*** GIVEN RECORDS
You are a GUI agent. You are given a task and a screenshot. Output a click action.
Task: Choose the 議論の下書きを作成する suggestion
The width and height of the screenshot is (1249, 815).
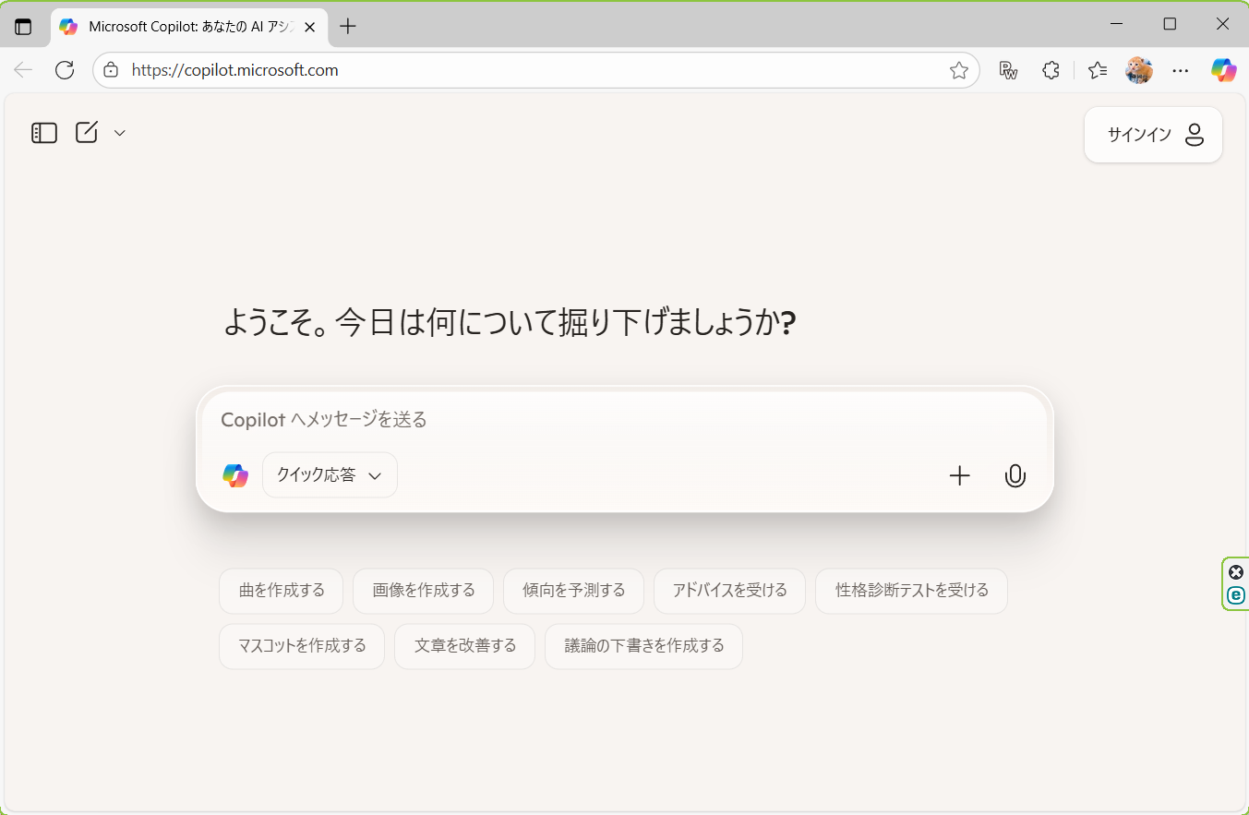(643, 646)
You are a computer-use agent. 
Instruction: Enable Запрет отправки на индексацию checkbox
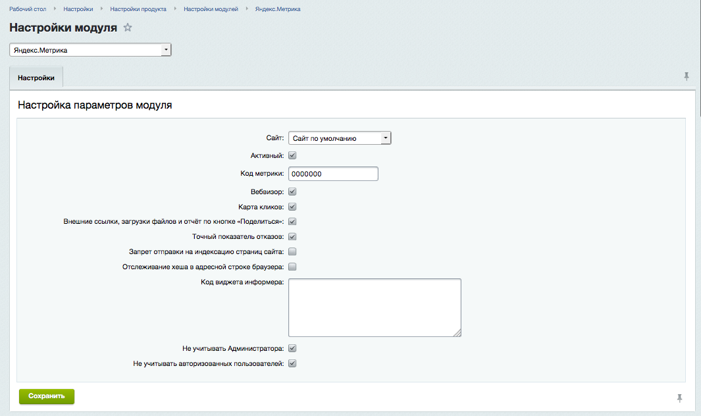(x=293, y=251)
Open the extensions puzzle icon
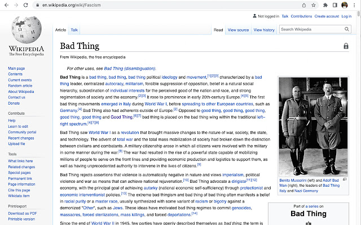361x225 pixels. pos(325,5)
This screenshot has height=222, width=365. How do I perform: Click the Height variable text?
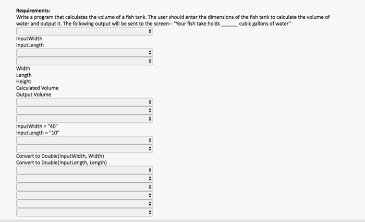(x=23, y=81)
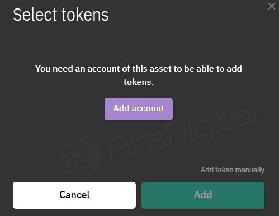279x216 pixels.
Task: Abort token selection using Cancel
Action: [74, 195]
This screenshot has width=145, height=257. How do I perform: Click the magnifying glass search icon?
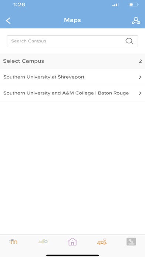click(129, 41)

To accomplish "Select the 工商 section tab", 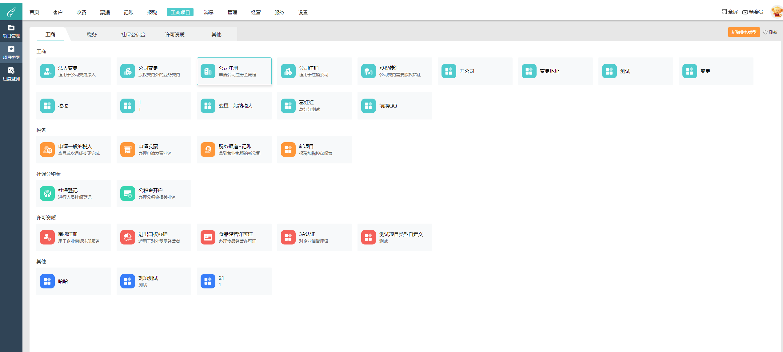I will coord(50,34).
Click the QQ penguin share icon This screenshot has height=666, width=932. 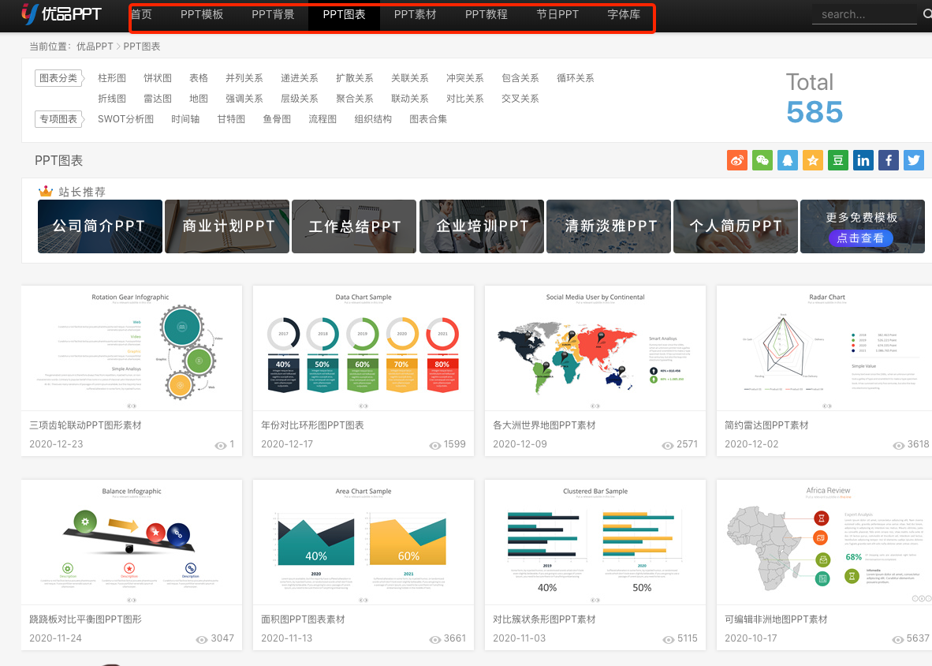pyautogui.click(x=787, y=159)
******
EXERCISE BRIEF: Where a line above includes "agent", copy that line.

REPLY:
You are a GUI agent. You are given a task and a screenshot. Output a click action.
You are a computer-use agent. 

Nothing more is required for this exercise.